Question

If possible, simplify each radical expression. Assume that all variables represent positive real numbers.$$\sqrt{24 m^{6} n^{5}}$$

Answer

**step1** Understanding the problem

The problem asks us to simplify the radical expression $$\sqrt{24 m^{6} n^{5}}$$. This means we need to find any perfect square factors within the number (24) and the variable terms ($$m^{6}$$ and $$n^{5}$$) and move them outside the square root symbol. We are assuming all variables represent positive real numbers, which simplifies handling of the square roots.

**step2** Simplifying the numerical part

First, let's simplify the numerical part, which is 24. We need to find the largest perfect square factor of 24.
We can think of pairs of numbers that multiply to 24:
$$1 \times 24$$
$$2 \times 12$$
$$3 \times 8$$
$$4 \times 6$$
Among these factors, we look for perfect squares (numbers that are the result of multiplying an integer by itself, like $$1 \times 1 = 1$$, $$2 \times 2 = 4$$, $$3 \times 3 = 9$$, etc.).
The perfect square factor of 24 is 4.
So, we can rewrite 24 as $$4 \times 6$$.
Therefore, $$\sqrt{24} = \sqrt{4 \times 6}$$.
Using the property of square roots, which allows us to separate the square root of a product into the product of the square roots, we can write this as $$\sqrt{4} \times \sqrt{6}$$.
Since $$\sqrt{4} = 2$$ (because $$2 \times 2 = 4$$), the simplified numerical part is $$2\sqrt{6}$$.

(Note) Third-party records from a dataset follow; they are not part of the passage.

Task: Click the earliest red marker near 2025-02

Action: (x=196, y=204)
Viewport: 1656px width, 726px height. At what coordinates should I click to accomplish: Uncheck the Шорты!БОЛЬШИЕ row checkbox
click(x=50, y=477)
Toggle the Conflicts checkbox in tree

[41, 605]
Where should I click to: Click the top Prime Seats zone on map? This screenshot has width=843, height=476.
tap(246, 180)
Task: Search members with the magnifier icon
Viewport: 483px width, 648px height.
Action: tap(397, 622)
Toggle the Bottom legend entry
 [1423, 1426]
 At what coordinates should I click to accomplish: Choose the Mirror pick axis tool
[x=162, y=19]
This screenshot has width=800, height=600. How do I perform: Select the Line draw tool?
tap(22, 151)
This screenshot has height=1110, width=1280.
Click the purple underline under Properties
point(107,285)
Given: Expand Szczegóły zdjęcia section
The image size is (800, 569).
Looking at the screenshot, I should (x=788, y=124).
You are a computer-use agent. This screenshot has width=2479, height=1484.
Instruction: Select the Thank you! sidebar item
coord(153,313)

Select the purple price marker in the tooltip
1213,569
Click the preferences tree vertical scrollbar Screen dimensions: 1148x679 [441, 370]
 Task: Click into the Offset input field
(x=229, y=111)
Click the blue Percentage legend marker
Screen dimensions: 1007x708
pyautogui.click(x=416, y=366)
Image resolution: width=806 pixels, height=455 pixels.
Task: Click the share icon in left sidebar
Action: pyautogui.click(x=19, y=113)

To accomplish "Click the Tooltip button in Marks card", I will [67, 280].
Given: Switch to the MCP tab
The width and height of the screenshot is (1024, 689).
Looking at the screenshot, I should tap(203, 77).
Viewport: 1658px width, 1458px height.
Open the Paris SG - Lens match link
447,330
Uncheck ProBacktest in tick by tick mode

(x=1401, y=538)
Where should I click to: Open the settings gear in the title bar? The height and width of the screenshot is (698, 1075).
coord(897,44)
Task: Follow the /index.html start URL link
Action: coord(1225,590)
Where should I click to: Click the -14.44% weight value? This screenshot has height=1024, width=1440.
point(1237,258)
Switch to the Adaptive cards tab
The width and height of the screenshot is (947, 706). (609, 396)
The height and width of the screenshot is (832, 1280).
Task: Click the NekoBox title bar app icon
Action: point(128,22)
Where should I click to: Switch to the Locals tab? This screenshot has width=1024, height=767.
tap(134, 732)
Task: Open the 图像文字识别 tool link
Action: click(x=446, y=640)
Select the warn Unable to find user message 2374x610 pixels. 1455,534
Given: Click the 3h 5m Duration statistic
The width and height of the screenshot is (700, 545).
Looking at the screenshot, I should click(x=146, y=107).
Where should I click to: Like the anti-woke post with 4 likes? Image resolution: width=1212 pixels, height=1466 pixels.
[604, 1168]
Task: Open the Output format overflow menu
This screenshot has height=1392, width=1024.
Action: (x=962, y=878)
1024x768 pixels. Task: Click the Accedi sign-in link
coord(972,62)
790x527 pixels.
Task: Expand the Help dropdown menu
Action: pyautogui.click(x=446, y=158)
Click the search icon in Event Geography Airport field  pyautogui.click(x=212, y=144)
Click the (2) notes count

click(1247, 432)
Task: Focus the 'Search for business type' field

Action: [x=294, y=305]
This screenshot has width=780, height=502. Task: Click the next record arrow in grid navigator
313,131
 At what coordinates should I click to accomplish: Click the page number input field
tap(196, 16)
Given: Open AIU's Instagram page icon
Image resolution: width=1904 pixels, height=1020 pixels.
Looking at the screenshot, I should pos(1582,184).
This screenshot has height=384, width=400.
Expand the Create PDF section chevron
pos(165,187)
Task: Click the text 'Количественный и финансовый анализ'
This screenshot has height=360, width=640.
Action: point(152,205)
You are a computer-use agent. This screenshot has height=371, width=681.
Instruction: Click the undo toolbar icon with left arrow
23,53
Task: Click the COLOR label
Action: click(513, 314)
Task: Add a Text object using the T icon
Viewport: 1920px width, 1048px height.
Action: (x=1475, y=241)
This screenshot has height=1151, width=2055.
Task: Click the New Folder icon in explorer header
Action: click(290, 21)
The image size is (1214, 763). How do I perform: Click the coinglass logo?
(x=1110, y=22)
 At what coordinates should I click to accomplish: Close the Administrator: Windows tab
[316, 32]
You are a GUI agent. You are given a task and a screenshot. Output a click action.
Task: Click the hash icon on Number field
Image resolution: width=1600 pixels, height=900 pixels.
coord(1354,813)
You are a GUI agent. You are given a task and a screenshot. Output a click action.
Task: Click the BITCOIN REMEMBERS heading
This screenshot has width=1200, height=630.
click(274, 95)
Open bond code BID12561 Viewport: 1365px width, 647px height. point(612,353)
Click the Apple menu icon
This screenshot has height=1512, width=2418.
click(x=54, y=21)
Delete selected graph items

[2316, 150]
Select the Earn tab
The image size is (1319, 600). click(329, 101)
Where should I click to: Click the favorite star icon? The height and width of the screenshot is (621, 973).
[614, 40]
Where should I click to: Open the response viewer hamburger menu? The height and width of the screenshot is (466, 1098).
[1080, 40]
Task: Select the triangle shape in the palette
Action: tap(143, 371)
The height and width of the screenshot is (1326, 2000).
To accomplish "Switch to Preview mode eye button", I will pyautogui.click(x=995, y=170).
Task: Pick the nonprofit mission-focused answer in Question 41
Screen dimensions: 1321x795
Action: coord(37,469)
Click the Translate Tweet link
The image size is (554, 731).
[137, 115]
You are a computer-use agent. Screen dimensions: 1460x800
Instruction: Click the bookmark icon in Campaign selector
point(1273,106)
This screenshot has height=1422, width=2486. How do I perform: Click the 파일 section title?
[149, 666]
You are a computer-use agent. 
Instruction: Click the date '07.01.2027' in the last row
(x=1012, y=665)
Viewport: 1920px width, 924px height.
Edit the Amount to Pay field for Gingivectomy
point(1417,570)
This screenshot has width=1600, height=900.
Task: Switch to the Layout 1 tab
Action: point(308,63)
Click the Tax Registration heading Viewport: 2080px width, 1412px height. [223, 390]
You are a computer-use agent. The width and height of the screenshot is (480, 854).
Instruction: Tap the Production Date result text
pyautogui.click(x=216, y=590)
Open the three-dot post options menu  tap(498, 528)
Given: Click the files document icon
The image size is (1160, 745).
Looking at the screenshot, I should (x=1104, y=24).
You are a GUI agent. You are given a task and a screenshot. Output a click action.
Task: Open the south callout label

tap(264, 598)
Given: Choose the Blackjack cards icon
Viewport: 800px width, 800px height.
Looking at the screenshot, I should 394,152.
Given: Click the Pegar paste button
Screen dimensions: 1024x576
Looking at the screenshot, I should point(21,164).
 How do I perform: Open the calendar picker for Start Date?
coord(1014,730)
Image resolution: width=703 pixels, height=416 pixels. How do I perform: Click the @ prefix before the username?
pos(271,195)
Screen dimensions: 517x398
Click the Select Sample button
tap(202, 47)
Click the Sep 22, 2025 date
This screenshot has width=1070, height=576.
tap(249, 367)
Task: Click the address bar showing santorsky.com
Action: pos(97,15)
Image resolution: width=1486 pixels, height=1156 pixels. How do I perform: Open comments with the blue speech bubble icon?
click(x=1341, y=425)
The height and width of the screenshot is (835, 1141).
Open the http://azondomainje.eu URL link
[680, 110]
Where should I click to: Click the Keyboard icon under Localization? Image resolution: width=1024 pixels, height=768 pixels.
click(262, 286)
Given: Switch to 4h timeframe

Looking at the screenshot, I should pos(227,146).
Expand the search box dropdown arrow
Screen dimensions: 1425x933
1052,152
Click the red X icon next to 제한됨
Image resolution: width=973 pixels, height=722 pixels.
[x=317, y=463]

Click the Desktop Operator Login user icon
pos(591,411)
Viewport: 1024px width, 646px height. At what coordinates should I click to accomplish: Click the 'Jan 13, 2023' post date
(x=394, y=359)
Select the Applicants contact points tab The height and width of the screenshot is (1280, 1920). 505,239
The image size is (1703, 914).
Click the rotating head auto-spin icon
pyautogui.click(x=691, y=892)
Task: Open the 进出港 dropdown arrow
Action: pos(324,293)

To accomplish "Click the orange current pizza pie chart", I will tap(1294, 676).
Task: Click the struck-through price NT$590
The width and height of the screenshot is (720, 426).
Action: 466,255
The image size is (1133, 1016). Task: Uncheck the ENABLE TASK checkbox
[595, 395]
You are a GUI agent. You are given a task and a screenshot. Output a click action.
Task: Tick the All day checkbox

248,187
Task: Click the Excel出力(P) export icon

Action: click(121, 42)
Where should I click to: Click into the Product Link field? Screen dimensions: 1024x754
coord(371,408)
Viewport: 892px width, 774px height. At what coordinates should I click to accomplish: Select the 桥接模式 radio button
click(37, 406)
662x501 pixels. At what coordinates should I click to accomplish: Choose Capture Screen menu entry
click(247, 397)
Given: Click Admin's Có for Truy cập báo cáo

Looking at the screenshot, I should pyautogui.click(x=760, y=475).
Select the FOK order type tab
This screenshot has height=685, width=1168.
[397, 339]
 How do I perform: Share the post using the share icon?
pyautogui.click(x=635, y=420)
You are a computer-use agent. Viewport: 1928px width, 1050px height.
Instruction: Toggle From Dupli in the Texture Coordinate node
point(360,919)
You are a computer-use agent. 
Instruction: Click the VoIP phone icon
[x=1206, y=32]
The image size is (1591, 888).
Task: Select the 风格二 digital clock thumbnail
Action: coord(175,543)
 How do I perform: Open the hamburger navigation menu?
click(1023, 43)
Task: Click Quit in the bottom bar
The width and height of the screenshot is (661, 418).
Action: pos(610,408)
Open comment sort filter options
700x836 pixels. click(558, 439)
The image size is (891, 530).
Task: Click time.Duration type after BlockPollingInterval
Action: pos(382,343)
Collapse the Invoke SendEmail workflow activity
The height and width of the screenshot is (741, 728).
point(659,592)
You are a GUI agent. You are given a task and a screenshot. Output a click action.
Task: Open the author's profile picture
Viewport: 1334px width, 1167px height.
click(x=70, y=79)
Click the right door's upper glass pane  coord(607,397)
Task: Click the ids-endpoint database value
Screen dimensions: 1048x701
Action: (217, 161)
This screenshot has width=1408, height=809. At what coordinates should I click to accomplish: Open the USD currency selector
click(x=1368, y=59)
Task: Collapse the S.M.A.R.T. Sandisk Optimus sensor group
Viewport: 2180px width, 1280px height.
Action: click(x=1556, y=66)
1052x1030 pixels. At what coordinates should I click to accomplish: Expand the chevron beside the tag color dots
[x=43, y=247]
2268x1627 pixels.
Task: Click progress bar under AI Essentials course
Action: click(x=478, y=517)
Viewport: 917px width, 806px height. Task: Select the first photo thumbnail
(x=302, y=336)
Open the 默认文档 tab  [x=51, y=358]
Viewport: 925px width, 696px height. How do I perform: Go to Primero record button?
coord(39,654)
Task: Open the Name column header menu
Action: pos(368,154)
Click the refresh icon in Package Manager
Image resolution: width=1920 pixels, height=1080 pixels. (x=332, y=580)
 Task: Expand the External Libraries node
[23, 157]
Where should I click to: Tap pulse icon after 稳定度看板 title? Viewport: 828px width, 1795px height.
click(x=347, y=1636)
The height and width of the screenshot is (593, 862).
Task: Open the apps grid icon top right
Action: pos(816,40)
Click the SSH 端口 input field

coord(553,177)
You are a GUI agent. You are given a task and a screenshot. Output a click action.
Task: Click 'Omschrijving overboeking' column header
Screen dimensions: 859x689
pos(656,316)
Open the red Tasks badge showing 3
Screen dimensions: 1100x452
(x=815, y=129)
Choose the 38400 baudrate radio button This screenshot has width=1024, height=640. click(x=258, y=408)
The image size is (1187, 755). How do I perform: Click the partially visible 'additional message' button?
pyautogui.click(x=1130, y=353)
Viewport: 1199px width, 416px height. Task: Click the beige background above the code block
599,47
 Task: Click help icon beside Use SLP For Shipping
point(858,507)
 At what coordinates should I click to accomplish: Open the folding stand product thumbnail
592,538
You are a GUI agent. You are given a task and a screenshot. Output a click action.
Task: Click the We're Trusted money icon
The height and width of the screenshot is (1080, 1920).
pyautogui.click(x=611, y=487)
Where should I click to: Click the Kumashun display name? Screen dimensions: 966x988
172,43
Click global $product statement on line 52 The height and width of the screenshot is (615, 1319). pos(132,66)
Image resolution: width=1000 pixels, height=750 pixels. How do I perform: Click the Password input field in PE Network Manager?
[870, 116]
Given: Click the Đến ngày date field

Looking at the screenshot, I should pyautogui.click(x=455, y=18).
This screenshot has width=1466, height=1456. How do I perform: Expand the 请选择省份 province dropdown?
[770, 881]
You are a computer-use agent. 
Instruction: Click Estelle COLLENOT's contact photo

**step3** Simplifying the variable part $$m^{6}$$

Next, let's simplify the variable part $$m^{6}$$.
For a square root, we are looking for groups of two identical factors that can be moved outside the radical. The exponent 6 means $$m$$ is multiplied by itself 6 times ($$m \times m \times m \times m \times m \times m$$).
Since the exponent 6 is an even number, $$m^{6}$$ is a perfect square. We can group the $$m$$'s into pairs:
$$(m \times m) \times (m \times m) \times (m \times m) = m^2 \times m^2 \times m^2$$
When we take the square root, one factor from each pair comes out. So, from $$m^2 \times m^2 \times m^2$$, we get $$m \times m \times m$$.
This means $$\sqrt{m^{6}} = m^3$$.

**step4** Simplifying the variable part $$n^{5}$$

Now, let's simplify the variable part $$n^{5}$$.
The exponent 5 is an odd number, so $$n^{5}$$ is not a perfect square in its entirety.
We need to find the largest even exponent less than or equal to 5. This is 4.
So, we can rewrite $$n^{5}$$ as $$n^{4} \times n^{1}$$.
Therefore, $$\sqrt{n^{5}} = \sqrt{n^{4} \times n^{1}}$$.
Using the property of square roots, we can separate this into $$\sqrt{n^{4}} \times \sqrt{n^{1}}$$.
For $$\sqrt{n^{4}}$$, since 4 is an even exponent, it is a perfect square. Similar to how we simplified $$m^{6}$$, we can group the $$n$$'s into pairs: $$(n \times n) \times (n \times n) = n^2 \times n^2$$.
When we take the square root of $$n^{4}$$, we get $$n \times n = n^2$$.
The remaining part is $$\sqrt{n^{1}}$$, which simplifies to $$\sqrt{n}$$ (since $$n^1$$ is just $$n$$).
Therefore, $$\sqrt{n^{5}} = n^2\sqrt{n}$$.

**step5** Combining the simplified parts

Finally, we combine all the simplified parts we found:
From step 2, we found that $$\sqrt{24} = 2\sqrt{6}$$.
From step 3, we found that $$\sqrt{m^{6}} = m^3$$.
From step 4, we found that $$\sqrt{n^{5}} = n^2\sqrt{n}$$.
Now, we multiply these simplified parts together:
$$2\sqrt{6} \times m^3 \times n^2\sqrt{n}$$
We group the terms that are outside the radical and the terms that are inside the radical:
The terms outside the radical are $$2$$, $$m^3$$, and $$n^2$$.
The terms inside the radical are $$6$$ and $$n$$.
So, the terms outside combine to $$2 m^3 n^2$$.
The terms inside combine to $$\sqrt{6 \times n} = \sqrt{6n}$$.
Putting it all together, the simplified expression is $$2 m^3 n^2 \sqrt{6n}$$.